Why Encryption Alone Is Not Enough

Standard encryption (e.g., AES-CBC without a MAC) protects confidentiality but does not detect tampering. An attacker can modify the ciphertext, and the decryption will produce altered plaintext without any indication of manipulation.

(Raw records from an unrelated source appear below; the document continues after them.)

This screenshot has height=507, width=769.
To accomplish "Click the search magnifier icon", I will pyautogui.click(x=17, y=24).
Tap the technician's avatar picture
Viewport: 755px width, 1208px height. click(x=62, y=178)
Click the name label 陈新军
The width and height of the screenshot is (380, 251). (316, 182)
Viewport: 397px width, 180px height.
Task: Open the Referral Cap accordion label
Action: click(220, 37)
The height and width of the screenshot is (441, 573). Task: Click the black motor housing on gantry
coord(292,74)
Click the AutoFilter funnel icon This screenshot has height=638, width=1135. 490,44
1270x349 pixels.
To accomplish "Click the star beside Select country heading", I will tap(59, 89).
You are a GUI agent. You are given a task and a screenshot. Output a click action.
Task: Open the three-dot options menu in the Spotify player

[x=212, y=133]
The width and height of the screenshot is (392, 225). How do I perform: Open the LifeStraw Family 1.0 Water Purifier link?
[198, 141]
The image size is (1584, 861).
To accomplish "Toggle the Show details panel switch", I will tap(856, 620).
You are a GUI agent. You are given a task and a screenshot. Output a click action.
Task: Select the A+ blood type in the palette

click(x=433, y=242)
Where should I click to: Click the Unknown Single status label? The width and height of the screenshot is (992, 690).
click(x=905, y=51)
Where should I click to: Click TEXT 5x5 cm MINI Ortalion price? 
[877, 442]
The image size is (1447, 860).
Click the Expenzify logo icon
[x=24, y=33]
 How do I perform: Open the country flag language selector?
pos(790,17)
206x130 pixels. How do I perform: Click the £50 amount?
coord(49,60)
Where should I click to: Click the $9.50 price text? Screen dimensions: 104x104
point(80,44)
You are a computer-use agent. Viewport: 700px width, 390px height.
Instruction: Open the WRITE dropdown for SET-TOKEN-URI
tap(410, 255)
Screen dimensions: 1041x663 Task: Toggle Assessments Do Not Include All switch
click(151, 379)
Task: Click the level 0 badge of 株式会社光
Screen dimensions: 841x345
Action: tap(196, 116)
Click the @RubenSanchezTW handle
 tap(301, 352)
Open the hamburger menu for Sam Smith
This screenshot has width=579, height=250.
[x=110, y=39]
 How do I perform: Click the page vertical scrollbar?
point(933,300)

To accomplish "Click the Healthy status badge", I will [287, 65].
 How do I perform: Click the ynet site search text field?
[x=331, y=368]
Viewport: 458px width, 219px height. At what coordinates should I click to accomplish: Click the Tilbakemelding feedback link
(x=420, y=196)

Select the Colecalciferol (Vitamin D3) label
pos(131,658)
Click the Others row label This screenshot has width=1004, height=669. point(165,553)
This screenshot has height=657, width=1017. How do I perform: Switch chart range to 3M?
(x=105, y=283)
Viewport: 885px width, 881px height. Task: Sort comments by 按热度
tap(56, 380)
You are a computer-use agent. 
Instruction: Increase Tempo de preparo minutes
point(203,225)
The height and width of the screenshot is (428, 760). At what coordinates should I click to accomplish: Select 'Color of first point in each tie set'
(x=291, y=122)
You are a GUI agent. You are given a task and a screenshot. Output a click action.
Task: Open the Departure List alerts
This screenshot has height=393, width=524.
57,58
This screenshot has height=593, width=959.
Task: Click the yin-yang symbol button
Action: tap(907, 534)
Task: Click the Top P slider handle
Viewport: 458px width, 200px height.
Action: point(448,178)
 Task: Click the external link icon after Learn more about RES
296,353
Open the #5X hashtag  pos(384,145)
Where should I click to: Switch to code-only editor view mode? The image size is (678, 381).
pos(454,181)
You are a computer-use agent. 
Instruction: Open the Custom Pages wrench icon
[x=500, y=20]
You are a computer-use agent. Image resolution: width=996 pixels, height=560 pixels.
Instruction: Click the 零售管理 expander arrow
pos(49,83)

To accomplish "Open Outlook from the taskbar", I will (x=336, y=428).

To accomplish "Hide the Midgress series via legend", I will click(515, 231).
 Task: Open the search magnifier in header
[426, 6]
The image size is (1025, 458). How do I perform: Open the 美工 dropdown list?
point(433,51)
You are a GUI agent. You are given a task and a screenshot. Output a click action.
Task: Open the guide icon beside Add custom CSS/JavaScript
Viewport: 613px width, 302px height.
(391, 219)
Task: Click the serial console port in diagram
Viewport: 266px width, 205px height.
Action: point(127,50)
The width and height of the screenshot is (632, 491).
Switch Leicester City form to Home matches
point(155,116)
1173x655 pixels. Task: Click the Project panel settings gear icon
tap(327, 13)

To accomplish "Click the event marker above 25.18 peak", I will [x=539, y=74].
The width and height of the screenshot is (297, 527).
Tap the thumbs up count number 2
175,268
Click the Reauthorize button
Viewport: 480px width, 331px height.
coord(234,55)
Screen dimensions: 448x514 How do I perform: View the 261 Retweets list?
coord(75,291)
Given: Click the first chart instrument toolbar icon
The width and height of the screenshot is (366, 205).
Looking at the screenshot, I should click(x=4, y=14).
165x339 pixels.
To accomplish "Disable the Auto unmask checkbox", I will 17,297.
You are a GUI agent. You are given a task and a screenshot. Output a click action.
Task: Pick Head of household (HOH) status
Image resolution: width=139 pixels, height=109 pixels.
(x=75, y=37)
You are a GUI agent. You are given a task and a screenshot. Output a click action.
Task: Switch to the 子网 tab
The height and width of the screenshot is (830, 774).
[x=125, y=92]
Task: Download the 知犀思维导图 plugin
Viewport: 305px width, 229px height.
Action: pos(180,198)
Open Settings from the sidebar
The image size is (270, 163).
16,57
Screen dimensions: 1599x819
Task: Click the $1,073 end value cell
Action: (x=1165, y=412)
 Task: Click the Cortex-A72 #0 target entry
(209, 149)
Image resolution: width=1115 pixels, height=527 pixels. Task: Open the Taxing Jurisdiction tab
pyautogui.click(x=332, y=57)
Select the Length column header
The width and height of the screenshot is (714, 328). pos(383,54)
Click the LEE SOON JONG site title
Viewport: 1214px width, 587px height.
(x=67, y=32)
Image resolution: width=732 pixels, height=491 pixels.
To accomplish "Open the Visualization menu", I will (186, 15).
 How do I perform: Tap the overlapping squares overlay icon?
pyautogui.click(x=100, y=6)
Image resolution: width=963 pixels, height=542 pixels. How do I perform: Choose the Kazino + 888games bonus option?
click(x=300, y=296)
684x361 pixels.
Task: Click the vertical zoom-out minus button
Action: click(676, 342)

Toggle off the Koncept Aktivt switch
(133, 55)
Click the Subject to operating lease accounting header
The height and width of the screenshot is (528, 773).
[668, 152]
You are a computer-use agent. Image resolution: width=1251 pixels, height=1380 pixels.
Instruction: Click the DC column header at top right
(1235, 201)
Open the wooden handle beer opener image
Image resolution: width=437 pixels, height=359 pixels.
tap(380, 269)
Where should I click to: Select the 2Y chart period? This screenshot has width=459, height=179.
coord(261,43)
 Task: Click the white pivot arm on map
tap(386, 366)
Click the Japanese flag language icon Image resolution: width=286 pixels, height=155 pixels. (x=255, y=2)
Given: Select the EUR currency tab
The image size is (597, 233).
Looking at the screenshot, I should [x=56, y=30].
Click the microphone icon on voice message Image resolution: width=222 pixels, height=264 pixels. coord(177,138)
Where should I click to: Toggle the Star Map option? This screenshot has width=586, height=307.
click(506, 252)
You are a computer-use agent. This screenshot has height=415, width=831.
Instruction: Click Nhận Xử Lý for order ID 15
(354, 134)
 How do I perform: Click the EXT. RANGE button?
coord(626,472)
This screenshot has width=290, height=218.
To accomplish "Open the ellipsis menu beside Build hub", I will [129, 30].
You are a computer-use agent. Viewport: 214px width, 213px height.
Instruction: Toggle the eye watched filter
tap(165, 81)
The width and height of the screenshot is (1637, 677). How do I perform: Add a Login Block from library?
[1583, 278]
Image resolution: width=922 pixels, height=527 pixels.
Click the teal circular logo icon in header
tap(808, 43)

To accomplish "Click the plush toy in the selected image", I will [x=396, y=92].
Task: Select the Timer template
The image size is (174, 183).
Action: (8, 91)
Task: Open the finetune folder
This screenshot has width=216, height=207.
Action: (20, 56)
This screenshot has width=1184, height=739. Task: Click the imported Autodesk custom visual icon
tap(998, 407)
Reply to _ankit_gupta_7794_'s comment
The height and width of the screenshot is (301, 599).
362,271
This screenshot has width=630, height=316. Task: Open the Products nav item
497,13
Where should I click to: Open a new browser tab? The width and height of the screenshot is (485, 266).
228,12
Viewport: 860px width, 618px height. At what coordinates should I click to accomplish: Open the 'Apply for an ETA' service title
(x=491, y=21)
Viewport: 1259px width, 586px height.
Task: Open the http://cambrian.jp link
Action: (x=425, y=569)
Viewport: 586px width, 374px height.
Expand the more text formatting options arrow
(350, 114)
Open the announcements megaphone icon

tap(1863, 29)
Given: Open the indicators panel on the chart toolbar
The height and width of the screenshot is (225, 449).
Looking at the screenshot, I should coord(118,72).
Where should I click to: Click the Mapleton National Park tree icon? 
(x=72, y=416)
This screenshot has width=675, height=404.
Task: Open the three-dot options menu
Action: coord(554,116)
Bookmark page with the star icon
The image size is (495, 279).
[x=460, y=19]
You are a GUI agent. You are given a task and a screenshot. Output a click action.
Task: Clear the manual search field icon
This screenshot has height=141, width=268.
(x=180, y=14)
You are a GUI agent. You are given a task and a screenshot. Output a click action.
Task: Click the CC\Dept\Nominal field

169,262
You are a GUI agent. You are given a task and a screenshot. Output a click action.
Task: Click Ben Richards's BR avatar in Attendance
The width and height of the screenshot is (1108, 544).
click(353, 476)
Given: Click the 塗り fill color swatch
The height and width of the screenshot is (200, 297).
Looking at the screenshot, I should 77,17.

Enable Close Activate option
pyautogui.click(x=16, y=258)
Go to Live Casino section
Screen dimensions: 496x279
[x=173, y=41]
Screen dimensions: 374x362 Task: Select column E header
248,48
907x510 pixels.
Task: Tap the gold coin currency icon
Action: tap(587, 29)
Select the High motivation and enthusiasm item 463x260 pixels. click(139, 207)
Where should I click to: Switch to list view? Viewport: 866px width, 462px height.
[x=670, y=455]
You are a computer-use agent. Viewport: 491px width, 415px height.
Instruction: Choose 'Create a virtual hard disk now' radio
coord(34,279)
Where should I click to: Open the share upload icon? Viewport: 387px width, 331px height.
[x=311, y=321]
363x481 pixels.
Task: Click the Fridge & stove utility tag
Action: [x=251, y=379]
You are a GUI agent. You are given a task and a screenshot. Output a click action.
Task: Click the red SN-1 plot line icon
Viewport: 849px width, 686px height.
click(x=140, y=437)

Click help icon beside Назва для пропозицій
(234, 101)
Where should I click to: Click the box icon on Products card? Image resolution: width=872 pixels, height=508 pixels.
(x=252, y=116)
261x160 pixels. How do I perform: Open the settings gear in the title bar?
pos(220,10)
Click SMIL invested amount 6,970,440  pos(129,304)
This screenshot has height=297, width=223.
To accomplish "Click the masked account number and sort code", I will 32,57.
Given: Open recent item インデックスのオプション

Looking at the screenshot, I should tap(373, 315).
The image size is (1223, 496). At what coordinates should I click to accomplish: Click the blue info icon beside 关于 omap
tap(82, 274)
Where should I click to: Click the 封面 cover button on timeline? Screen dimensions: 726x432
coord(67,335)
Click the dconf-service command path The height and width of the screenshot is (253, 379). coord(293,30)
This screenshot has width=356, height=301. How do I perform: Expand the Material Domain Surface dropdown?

Original:    Encrypt("Transfer $100 to Alice") ──▶ ciphertext
Tampered:    Modify ciphertext bytes
Decrypted:   "Transfer $900 to Alice"  ← No error! Silently corrupted

This is not a theoretical concern — real-world attacks like bit-flipping in CBC mode and padding oracle attacks exploit the lack of authentication.

How AEAD Works

An AEAD algorithm takes four inputs:

1. Key — The secret encryption key
2. Nonce/IV — A unique value for this encryption operation
3. Plaintext — The data to encrypt
4. Associated Data (AD) — Data that is authenticated but not encrypted (e.g., headers, metadata)

And produces two outputs:

1. Ciphertext — The encrypted data
2. Authentication Tag — A fixed-size tag that authenticates both the ciphertext and the associated data

Encrypt(Key, Nonce, Plaintext, AD) ──▶ (Ciphertext, Tag)
Decrypt(Key, Nonce, Ciphertext, Tag, AD) ──▶ Plaintext or ERROR

If any bit of the ciphertext, tag, or associated data is modified, decryption returns an error instead of corrupted plaintext.

Associated Data Use Cases

The "AD" in AEAD protects metadata that must be readable but not modifiable:

• Network packets — Encrypt the payload, authenticate the header
• Database records — Encrypt sensitive fields, authenticate the row ID and timestamp
• File encryption — Encrypt the file content, authenticate the filename and permissions

Common AEAD Algorithms

Algorithm	Key Size	Nonce Size	Tag Size
AES-128-GCM	128-bit	96-bit	128-bit
AES-256-GCM	256-bit	96-bit	128-bit
ChaCha20-Poly1305	256-bit	96-bit	128-bit
XChaCha20-Poly1305	256-bit	192-bit	128-bit
AES-GCM-SIV	128/256-bit	96-bit	128-bit

The Encrypt-then-MAC Alternative

Before AEAD algorithms existed, developers used Encrypt-then-MAC: encrypt the plaintext, then compute an HMAC over the ciphertext. This is correct but error-prone — many implementations get the order wrong (MAC-then-encrypt) or make timing side-channel mistakes.

AEAD algorithms eliminate these implementation pitfalls by combining encryption and authentication into a single, audited primitive.

AES-GCM-SIV: Nonce Misuse Resistance

Standard AES-GCM fails catastrophically if a nonce is reused. AES-GCM-SIV provides nonce-misuse resistance: if a nonce is accidentally reused, only the fact that two plaintexts are identical is leaked — the key and other plaintexts remain secure.